▶ [Problem to work on]:
From the listing below, return every line with the string "overflow" in it.

▶ [Provided material]:
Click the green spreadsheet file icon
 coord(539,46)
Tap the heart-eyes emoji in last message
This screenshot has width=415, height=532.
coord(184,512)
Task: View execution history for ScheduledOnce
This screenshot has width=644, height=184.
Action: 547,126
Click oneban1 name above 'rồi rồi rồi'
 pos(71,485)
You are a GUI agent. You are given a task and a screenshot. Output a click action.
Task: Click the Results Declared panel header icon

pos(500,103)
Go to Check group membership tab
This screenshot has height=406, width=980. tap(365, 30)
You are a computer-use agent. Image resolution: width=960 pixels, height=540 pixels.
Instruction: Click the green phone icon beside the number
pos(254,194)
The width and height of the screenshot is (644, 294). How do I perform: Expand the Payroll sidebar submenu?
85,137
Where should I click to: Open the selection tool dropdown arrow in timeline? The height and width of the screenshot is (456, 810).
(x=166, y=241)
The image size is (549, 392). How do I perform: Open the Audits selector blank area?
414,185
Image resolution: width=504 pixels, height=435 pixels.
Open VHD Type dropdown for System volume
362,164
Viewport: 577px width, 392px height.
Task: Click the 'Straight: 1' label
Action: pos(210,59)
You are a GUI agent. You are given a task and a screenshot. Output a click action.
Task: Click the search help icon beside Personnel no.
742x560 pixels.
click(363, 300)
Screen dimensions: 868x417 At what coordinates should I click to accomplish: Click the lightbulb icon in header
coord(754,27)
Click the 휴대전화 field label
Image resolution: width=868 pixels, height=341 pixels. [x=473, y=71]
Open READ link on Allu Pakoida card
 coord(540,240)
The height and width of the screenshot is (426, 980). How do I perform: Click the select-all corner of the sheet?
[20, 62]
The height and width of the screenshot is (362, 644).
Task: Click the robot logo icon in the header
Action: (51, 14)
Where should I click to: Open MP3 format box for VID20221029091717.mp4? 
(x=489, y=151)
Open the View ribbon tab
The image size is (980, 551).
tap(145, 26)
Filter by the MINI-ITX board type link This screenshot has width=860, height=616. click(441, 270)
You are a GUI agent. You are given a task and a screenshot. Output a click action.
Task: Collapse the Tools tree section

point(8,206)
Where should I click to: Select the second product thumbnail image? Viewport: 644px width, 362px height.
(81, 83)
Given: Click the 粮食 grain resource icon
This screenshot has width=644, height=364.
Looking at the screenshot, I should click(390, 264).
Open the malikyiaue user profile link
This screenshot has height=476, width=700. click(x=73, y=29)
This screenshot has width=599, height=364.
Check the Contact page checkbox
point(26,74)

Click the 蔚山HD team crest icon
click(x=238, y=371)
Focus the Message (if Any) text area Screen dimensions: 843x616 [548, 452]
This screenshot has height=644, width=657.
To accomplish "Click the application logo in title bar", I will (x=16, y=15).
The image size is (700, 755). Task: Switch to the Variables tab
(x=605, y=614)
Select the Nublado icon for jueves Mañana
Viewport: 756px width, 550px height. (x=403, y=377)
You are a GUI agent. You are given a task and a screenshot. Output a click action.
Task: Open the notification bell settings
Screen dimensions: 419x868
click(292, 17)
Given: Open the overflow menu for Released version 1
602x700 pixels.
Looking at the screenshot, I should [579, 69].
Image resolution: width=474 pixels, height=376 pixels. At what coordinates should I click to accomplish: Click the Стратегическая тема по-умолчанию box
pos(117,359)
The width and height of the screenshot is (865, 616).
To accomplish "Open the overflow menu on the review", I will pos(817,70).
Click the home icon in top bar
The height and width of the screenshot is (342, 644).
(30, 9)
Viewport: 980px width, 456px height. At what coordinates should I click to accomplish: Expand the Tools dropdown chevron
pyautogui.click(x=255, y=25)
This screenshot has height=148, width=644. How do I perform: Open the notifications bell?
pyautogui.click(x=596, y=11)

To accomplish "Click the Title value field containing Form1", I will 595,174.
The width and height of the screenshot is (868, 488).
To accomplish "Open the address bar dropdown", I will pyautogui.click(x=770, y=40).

▶ [Task response]:
Given: Open the overflow menu for Released version 1
To accomplish "Open the overflow menu on the review", I will pos(817,70).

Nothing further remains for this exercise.